Description of the task:
Show each line of the entries below that contains the word "This".
* * *
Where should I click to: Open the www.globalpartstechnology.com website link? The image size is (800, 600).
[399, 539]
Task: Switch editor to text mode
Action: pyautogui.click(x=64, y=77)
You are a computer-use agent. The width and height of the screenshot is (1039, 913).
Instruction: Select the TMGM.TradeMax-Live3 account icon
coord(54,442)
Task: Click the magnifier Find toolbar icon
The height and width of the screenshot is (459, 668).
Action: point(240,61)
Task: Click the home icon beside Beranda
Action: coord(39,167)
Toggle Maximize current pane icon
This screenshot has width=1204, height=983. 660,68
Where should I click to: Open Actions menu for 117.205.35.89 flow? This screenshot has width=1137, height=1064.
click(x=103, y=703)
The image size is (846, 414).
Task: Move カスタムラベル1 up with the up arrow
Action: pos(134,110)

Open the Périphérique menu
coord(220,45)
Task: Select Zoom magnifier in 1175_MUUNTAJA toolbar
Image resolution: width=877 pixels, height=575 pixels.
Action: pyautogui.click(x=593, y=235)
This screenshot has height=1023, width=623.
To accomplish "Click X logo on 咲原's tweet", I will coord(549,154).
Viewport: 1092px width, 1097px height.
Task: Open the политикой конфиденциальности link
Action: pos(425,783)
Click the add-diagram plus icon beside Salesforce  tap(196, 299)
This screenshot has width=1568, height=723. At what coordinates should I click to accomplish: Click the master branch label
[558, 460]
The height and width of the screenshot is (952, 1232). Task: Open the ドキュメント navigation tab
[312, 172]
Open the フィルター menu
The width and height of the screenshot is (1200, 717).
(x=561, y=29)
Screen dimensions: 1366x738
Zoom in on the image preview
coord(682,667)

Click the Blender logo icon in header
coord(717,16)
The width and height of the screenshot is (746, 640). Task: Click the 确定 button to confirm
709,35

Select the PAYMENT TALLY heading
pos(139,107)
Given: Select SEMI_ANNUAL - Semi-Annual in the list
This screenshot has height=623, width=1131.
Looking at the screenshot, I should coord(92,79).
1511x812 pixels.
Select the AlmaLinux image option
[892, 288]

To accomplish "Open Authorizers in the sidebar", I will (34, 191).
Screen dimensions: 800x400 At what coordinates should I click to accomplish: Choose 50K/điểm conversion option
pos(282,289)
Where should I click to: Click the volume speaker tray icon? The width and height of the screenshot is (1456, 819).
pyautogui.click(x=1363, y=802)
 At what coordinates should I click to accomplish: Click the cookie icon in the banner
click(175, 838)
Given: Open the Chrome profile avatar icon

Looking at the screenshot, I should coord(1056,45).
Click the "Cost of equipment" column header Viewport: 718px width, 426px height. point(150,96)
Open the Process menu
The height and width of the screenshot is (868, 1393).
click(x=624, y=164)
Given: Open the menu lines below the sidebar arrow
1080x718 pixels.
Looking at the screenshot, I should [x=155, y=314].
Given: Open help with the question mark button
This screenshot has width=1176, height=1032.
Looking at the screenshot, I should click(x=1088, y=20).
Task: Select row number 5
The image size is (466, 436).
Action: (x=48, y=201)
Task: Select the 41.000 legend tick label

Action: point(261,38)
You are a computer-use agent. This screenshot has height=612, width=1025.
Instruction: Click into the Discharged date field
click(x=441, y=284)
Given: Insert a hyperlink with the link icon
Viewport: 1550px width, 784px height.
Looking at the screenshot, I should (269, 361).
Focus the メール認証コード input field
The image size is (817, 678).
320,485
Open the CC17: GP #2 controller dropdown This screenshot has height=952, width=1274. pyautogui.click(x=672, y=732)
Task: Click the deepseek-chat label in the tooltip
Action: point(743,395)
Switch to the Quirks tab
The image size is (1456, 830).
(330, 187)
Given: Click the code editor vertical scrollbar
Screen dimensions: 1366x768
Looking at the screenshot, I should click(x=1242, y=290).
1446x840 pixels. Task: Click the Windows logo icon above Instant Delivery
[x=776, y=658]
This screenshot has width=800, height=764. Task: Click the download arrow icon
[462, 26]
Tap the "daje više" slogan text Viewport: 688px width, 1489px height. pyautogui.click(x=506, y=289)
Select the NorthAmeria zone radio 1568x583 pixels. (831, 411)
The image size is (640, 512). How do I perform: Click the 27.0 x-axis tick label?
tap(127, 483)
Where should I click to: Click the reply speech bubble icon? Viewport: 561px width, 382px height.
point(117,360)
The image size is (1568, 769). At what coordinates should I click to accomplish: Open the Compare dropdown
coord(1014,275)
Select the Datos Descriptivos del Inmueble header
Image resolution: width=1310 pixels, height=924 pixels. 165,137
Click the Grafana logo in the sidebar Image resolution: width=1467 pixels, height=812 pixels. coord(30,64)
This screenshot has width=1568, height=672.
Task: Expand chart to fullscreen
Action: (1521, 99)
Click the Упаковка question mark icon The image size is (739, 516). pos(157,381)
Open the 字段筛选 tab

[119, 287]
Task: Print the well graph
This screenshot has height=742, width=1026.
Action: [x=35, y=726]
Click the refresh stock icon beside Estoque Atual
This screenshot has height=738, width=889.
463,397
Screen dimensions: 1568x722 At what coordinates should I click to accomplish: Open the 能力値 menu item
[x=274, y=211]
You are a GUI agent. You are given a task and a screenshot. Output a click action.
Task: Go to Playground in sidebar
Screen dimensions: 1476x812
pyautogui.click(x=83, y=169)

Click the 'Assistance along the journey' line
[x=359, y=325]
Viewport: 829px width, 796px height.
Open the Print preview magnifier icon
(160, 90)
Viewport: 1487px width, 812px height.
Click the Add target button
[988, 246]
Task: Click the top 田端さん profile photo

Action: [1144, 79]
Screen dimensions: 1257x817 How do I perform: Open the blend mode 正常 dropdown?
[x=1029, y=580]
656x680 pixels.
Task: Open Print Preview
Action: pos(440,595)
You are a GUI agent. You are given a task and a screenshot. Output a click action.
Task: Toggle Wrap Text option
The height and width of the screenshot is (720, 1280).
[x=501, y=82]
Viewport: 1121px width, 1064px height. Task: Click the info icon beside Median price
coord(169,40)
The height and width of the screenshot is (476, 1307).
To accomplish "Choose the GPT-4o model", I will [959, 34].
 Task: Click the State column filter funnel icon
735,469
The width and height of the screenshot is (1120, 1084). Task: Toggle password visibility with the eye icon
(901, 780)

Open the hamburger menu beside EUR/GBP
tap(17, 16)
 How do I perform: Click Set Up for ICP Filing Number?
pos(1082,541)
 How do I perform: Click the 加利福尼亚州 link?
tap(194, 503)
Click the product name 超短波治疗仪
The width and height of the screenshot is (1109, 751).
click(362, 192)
* * *
Response to the exercise:
This screenshot has width=1204, height=983. 660,68
Where should I click to: Open Actions menu for 117.205.35.89 flow? This screenshot has width=1137, height=1064.
This screenshot has height=1023, width=623.
This screenshot has width=1568, height=723. At what coordinates should I click to accomplish: Click the master branch label
This screenshot has height=623, width=1131.
This screenshot has width=1176, height=1032.
You are a computer-use agent. This screenshot has height=612, width=1025.
Open the CC17: GP #2 controller dropdown This screenshot has height=952, width=1274. pyautogui.click(x=672, y=732)
This screenshot has width=800, height=764. Task: Click the download arrow icon
This screenshot has width=1568, height=672.
This screenshot has height=742, width=1026.
This screenshot has height=738, width=889.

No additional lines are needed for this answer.